Task brief
In the records below, which lines include "agent"? Copy them.
══ Dataset content
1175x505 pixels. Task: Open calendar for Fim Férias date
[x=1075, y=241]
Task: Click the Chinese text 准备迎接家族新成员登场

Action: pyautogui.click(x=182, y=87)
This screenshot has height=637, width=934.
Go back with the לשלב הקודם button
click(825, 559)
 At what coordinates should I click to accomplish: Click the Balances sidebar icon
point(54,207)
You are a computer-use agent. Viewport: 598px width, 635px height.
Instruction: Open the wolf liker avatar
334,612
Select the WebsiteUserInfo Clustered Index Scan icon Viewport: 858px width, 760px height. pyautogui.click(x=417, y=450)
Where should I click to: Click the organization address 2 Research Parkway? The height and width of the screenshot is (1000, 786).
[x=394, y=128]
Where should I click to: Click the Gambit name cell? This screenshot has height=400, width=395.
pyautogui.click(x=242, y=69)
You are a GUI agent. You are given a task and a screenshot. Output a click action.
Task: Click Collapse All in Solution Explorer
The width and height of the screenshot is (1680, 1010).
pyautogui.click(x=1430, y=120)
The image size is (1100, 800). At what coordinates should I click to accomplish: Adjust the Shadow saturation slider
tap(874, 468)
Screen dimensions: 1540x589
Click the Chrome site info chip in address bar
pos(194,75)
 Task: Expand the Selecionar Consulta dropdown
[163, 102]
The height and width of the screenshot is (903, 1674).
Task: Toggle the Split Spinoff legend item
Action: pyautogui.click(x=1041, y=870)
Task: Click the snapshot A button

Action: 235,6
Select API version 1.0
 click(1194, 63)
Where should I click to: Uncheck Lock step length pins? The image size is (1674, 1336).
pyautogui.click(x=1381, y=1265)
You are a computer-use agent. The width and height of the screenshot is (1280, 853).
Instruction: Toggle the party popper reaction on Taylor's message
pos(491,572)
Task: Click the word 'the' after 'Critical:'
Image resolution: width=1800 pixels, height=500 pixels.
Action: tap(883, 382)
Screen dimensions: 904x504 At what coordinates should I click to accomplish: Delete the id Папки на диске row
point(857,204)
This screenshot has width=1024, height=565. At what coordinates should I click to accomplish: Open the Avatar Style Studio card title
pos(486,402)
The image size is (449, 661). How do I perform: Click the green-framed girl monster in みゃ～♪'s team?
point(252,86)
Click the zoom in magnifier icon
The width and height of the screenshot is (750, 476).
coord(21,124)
════
Written answer
You are a computer-use agent. Viewport: 598px width, 635px height.
You are a GUI agent. You are given a task and a screenshot. Output a click action.
You are a computer-use agent. The width and height of the screenshot is (1280, 853).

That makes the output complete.